→ **Task goal**
From the entries below, determine the number of lines that contain "axis". Give that number by itself.

Start of The input

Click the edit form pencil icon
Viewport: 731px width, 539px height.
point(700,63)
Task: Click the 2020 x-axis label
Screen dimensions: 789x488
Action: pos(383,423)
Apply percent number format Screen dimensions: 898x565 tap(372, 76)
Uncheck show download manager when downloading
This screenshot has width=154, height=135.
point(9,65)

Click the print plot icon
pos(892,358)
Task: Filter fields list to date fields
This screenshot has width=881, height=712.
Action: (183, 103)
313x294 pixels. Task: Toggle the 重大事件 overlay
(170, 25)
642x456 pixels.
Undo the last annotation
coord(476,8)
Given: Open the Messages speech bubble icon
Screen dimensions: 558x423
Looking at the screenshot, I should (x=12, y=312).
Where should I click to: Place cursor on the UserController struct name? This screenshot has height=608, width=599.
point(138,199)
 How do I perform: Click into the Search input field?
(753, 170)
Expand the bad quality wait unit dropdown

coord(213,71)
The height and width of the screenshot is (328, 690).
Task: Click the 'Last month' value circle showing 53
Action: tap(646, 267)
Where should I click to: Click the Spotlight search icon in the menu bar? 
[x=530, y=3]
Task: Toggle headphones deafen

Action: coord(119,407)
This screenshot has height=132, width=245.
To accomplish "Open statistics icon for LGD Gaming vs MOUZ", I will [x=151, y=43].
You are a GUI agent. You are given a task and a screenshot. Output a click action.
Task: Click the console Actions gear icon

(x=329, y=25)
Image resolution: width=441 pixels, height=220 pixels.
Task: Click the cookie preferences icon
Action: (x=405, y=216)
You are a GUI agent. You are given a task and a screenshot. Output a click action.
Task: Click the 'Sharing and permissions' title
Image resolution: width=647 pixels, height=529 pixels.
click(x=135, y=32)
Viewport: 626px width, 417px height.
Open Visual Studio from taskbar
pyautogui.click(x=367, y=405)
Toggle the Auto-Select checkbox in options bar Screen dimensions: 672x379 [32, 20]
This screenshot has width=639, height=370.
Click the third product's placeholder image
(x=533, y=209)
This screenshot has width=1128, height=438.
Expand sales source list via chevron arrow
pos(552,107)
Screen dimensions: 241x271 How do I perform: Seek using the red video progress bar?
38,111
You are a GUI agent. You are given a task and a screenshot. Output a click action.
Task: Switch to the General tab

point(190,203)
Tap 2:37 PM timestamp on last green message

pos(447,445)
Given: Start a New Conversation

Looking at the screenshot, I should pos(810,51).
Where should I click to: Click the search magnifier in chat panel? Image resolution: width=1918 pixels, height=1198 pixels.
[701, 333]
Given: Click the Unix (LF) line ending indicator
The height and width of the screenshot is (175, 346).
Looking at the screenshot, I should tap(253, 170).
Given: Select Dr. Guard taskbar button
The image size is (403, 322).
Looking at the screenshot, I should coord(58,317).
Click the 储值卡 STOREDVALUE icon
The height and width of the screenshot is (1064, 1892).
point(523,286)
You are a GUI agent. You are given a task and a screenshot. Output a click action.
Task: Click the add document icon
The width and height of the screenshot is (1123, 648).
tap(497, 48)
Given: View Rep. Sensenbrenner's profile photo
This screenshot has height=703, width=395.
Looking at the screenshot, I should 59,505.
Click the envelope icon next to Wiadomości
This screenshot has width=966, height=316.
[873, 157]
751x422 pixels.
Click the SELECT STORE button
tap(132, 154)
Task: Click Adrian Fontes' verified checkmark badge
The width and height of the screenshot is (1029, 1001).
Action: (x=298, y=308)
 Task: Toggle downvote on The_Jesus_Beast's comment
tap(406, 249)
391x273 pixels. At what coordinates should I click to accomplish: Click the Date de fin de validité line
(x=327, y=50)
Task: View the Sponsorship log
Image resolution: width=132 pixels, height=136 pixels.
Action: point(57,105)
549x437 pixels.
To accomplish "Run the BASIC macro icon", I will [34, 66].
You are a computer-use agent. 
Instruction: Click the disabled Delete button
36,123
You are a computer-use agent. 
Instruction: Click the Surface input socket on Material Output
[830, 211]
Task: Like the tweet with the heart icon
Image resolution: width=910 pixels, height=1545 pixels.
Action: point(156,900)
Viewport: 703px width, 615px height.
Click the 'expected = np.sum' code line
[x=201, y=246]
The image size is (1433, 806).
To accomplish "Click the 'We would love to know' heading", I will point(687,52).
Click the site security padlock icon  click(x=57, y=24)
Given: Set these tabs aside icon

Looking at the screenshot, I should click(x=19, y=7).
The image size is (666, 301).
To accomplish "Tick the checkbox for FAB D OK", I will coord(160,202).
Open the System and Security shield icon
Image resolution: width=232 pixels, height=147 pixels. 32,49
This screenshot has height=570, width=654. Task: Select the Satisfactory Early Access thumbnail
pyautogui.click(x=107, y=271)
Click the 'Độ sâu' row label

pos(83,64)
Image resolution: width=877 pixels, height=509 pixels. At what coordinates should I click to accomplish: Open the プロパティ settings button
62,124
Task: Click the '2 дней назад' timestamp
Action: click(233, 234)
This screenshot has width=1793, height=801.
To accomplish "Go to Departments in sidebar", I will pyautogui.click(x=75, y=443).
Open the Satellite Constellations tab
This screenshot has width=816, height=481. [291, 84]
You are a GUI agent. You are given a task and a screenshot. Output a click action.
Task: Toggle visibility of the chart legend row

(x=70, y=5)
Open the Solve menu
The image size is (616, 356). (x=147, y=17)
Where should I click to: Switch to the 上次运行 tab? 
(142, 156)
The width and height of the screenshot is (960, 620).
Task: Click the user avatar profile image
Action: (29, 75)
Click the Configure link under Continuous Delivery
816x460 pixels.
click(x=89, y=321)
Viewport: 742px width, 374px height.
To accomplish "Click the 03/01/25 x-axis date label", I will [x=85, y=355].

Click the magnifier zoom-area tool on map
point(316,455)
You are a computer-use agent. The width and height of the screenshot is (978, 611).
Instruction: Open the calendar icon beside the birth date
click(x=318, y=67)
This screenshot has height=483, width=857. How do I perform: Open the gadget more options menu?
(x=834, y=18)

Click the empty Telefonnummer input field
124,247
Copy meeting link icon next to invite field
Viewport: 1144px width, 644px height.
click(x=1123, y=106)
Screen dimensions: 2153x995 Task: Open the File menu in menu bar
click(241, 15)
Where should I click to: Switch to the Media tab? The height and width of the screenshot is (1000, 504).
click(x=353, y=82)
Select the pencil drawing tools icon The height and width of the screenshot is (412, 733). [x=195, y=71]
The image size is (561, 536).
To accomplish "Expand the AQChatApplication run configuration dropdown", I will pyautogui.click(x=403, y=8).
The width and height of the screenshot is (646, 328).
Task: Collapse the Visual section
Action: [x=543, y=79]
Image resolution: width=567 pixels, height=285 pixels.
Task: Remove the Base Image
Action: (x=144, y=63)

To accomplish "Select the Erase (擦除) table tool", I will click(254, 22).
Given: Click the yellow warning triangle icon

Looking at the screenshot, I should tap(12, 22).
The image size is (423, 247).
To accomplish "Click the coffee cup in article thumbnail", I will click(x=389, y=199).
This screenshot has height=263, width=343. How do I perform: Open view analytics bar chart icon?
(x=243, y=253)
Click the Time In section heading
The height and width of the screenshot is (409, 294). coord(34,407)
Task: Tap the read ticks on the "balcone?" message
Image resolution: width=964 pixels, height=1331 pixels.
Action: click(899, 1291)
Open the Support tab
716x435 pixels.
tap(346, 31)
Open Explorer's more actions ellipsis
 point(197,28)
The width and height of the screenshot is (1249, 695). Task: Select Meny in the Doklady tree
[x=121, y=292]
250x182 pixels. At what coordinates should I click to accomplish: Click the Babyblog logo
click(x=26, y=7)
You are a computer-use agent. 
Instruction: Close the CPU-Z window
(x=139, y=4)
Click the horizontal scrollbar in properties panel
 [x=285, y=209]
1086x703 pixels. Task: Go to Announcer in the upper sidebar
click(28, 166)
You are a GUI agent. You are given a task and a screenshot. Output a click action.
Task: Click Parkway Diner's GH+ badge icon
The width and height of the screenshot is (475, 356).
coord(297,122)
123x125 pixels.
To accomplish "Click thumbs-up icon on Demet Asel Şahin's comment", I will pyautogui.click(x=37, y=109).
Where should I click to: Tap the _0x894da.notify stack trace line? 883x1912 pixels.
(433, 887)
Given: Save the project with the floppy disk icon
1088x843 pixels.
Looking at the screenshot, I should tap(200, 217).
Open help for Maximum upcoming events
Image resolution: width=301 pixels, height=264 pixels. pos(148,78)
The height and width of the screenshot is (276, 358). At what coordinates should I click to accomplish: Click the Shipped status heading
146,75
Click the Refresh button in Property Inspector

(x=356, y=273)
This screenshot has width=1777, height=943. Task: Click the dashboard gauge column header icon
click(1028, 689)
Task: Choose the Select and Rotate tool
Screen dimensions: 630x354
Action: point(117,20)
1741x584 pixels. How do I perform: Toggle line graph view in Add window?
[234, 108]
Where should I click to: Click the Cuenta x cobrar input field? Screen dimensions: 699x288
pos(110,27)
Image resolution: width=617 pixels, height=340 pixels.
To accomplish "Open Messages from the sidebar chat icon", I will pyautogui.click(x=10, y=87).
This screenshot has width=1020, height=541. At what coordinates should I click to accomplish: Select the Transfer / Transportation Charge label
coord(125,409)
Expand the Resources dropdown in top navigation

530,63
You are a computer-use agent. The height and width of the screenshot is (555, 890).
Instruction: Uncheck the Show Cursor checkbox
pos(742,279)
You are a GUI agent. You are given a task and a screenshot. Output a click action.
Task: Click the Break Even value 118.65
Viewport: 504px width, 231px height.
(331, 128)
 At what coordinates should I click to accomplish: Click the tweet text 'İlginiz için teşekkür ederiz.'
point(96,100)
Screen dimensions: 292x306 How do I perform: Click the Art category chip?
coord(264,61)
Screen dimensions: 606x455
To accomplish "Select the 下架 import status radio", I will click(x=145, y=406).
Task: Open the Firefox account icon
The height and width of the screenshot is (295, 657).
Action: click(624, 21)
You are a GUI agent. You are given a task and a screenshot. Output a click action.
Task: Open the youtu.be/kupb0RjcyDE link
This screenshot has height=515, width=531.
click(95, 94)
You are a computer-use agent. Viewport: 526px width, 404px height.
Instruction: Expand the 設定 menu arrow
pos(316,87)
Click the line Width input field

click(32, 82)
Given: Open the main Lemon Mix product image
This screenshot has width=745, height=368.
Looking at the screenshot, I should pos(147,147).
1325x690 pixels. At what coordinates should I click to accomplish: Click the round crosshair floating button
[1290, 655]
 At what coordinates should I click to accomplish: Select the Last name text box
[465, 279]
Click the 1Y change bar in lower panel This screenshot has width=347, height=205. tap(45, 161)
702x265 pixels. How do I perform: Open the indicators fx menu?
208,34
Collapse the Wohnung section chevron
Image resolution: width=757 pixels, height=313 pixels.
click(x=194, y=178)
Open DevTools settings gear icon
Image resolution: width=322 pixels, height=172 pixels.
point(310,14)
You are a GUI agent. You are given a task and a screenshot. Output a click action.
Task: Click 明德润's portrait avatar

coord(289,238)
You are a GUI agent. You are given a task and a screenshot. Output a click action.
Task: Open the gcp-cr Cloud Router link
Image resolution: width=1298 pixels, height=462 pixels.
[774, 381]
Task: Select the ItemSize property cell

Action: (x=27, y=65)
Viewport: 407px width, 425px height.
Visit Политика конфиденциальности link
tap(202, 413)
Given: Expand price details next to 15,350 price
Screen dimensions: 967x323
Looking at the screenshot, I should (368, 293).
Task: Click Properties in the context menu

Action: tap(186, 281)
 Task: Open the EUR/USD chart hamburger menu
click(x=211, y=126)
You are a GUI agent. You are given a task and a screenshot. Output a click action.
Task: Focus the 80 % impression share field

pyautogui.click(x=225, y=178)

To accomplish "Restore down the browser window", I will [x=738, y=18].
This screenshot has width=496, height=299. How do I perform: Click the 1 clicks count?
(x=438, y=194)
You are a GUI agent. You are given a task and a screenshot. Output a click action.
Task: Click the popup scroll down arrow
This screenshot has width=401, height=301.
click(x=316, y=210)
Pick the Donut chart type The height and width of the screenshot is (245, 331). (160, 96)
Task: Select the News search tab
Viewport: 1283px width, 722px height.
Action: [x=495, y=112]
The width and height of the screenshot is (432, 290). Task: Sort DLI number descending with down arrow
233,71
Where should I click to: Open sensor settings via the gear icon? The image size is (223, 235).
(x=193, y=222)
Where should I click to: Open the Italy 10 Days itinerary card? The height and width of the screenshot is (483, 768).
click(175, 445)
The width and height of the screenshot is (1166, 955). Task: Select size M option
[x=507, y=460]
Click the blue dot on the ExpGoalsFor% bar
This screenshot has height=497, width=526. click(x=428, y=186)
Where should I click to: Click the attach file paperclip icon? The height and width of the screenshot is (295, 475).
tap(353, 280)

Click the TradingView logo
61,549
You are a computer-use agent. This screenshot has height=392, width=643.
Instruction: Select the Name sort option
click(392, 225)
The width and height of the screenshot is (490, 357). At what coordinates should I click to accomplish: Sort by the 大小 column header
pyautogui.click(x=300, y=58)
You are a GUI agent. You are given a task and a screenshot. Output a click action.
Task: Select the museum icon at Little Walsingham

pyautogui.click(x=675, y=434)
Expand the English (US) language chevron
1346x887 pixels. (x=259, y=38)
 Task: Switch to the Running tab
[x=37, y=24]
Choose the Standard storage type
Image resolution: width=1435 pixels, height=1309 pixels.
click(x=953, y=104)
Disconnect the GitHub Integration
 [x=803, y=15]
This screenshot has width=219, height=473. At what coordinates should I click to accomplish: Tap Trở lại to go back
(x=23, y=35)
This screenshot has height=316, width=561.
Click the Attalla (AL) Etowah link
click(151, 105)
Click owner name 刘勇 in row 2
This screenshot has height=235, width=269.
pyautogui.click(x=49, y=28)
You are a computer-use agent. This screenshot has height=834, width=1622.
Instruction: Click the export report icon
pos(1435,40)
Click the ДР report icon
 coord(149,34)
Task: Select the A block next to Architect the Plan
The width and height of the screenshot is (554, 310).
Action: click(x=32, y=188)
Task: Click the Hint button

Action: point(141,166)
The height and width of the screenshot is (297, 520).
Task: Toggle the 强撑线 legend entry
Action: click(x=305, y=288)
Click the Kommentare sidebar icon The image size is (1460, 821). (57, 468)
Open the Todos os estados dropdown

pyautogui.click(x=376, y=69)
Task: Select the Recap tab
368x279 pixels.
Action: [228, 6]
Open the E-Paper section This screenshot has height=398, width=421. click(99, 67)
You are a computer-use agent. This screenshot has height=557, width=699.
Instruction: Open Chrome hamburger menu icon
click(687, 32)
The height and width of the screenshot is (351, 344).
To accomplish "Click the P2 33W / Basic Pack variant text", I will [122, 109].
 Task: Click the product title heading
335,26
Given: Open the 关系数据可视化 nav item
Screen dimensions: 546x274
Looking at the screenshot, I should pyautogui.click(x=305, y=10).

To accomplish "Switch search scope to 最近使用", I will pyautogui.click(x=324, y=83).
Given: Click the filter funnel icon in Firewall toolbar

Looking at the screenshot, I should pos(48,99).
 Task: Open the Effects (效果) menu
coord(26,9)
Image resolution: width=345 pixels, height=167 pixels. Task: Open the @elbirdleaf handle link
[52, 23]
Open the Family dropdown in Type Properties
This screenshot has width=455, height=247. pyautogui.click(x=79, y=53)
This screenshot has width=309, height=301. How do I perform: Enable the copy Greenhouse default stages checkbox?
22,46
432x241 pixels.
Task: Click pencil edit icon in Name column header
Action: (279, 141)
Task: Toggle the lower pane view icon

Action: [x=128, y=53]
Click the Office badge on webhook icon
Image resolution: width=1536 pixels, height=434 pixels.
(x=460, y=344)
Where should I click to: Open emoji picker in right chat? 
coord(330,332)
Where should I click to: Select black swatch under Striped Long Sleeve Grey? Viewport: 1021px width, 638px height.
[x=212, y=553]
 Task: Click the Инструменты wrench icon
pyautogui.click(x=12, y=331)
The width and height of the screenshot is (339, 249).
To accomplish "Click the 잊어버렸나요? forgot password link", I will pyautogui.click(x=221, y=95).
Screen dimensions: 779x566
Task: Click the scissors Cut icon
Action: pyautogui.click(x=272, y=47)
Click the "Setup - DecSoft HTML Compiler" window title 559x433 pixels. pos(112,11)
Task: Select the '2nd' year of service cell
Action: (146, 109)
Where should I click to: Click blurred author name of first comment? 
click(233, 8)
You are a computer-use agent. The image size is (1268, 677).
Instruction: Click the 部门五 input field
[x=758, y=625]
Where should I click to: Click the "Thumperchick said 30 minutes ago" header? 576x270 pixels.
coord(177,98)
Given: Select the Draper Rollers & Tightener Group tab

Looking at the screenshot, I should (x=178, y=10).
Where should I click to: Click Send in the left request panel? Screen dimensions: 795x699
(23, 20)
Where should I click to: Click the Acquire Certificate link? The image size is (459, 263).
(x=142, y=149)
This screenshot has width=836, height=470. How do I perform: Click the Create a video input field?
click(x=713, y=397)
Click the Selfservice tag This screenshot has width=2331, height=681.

End of The input

→ **Answer to the problem**
2